# Len Boers



## First To Hatch (Jul 19, 2009)

Hello all, I got this hen that is a Len Boers that did pretty darn good for me this year. I'm going to breed her and am wondering what crosses well with those type of birds? I had originally planned on putting her with a Fabry-Janssen but am now thinking they don't really complement each other.


----------



## rpalmer (Mar 10, 2011)

First To Hatch said:


> Hello all, I got this hen that is a Len Boers that did pretty darn good for me this year. I'm going to breed her and am wondering what crosses well with those type of birds? I had originally planned on putting her with a Fabry-Janssen but am now thinking they don't really complement each other.


I would find out what made the bird and try to keep that going.


----------



## johnnyksspeedshop (Oct 12, 2007)

Hello Sho-Time Loft, I am working with Leen Boers as well! Beautiful pigeons, beautiful blue color, gorgeous eyes and wonderful body type! Next season will be my first season racing, but I've been rasing pigeons and homers for a long time and have been studying racing for a number of years. As far as Leen Boers go, they are renowned sprint pigeons and often shine at races less than 300 miles. What was the distance in which they were doing good for you and are you going to be racing in the same range in the future? If so I'd stick to other sprint strains or simply more Leen Boers. Fabry's are known for long distance races, so you are working with opposites in my opinion. However, genetics are genetics and you never know what you are going to get, but sticking with "what you know" you have better chance breeding "what you expect." Just my opinion though, I am interested in updates as im working with the same strain!


----------



## dennis kuhn (Dec 29, 2007)

Leen Boers are Janssen based.

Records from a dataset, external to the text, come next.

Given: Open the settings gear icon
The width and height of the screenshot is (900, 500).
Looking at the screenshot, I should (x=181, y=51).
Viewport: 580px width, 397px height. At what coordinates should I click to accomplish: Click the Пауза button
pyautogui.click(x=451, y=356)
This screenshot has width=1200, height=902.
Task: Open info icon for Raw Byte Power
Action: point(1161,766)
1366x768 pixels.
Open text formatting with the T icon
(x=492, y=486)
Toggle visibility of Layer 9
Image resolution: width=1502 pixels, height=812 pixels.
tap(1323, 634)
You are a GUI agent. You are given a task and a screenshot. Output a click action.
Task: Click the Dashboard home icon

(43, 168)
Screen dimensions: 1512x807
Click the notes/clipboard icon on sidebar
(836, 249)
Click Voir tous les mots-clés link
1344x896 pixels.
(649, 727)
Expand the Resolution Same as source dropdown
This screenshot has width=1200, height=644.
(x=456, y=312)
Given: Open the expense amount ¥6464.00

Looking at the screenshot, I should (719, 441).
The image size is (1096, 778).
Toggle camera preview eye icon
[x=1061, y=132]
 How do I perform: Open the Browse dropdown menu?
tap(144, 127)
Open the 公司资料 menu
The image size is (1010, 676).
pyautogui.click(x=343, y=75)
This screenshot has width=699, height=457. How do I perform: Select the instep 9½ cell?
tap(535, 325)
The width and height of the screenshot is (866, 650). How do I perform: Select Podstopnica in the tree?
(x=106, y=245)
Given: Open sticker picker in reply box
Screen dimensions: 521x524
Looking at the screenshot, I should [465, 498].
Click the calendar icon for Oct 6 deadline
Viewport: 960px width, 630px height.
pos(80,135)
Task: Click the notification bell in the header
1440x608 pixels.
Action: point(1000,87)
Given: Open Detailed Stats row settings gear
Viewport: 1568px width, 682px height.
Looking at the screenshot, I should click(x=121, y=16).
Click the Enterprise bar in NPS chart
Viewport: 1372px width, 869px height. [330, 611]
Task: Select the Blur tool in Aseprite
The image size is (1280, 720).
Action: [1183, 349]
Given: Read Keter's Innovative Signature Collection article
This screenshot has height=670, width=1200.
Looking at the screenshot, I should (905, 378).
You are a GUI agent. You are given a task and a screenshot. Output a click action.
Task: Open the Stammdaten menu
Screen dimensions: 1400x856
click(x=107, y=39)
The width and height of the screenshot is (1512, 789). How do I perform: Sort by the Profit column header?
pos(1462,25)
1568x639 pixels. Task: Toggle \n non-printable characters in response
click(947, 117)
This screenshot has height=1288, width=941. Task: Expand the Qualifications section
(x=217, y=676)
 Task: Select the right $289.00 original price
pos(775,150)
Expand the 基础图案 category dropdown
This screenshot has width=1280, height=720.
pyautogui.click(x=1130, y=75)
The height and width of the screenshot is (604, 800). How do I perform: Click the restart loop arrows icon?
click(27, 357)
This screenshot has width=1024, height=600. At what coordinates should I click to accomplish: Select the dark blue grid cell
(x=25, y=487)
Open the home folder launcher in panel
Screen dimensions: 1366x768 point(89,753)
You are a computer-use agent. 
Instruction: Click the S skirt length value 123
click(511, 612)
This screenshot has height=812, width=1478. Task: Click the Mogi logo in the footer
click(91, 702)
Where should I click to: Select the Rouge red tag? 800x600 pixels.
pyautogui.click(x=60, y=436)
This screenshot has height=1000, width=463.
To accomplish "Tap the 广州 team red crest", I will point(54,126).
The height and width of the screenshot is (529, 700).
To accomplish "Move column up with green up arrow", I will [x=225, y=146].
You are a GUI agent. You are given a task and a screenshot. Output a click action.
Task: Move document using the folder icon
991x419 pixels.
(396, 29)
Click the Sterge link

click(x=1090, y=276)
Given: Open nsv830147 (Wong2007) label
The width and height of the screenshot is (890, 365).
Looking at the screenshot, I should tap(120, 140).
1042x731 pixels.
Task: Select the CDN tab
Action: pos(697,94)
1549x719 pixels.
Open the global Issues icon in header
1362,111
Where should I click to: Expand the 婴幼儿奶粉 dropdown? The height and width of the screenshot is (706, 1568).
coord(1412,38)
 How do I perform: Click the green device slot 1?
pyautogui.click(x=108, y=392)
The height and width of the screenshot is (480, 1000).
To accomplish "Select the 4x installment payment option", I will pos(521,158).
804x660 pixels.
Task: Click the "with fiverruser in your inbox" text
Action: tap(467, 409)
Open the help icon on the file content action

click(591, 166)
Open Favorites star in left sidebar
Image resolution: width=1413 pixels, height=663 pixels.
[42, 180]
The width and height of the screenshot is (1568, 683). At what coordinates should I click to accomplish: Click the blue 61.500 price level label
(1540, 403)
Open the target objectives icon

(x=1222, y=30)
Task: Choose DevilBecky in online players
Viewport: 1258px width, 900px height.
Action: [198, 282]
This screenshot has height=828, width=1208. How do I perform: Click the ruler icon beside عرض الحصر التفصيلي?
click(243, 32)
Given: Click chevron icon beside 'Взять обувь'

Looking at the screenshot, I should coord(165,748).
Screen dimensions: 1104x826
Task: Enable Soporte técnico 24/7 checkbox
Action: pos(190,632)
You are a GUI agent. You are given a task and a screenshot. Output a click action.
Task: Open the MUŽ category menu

Europeans as well as many top fliers in the U.S. including myself place little emphasis on "strains". We are more concerned about race results and pairing top proven performance birds together than what strain a bird is.

Dennis Kuhn (952)873-5664
http://www.pigeonsuppliesplus.com

http://www.whiteracers.com


----------



## MaryOfExeter (Sep 30, 2007)

dennis kuhn said:


> Leen Boers are Janssen based. Europeans as well as many top fliers in the U.S. including myself place little emphasis on "strains". We are more concerned about race results and pairing top proven performance birds together than what strain a bird is.
> 
> Dennis Kuhn (952)873-5664
> http://www.pigeonsuppliesplus.com
> ...


Same here.


----------



## johnnyksspeedshop (Oct 12, 2007)

Dennis, if you can afford buying proven performance birds, by all means that is the way to go, performance doesnt lie. But, just because of personal preference, id try to breed a certain body type for the distance and conditions being raced under. For example, in humans, Kenyans are renowned for long distance running, Jamaicans are known for sprinting; in horses, Thorough Bred horses are known to be the best for the quick races at the track, while Arabian horses dominant endurance races, etc.


----------



## First To Hatch (Jul 19, 2009)

Well one guy gave me all Leen Boers. They were my first birds at 100 miles, 300 miles, 200 miles, and one was my only day bird at 250 miles but that ones a cock and I'm not breeding from him he wasn't very impressive. 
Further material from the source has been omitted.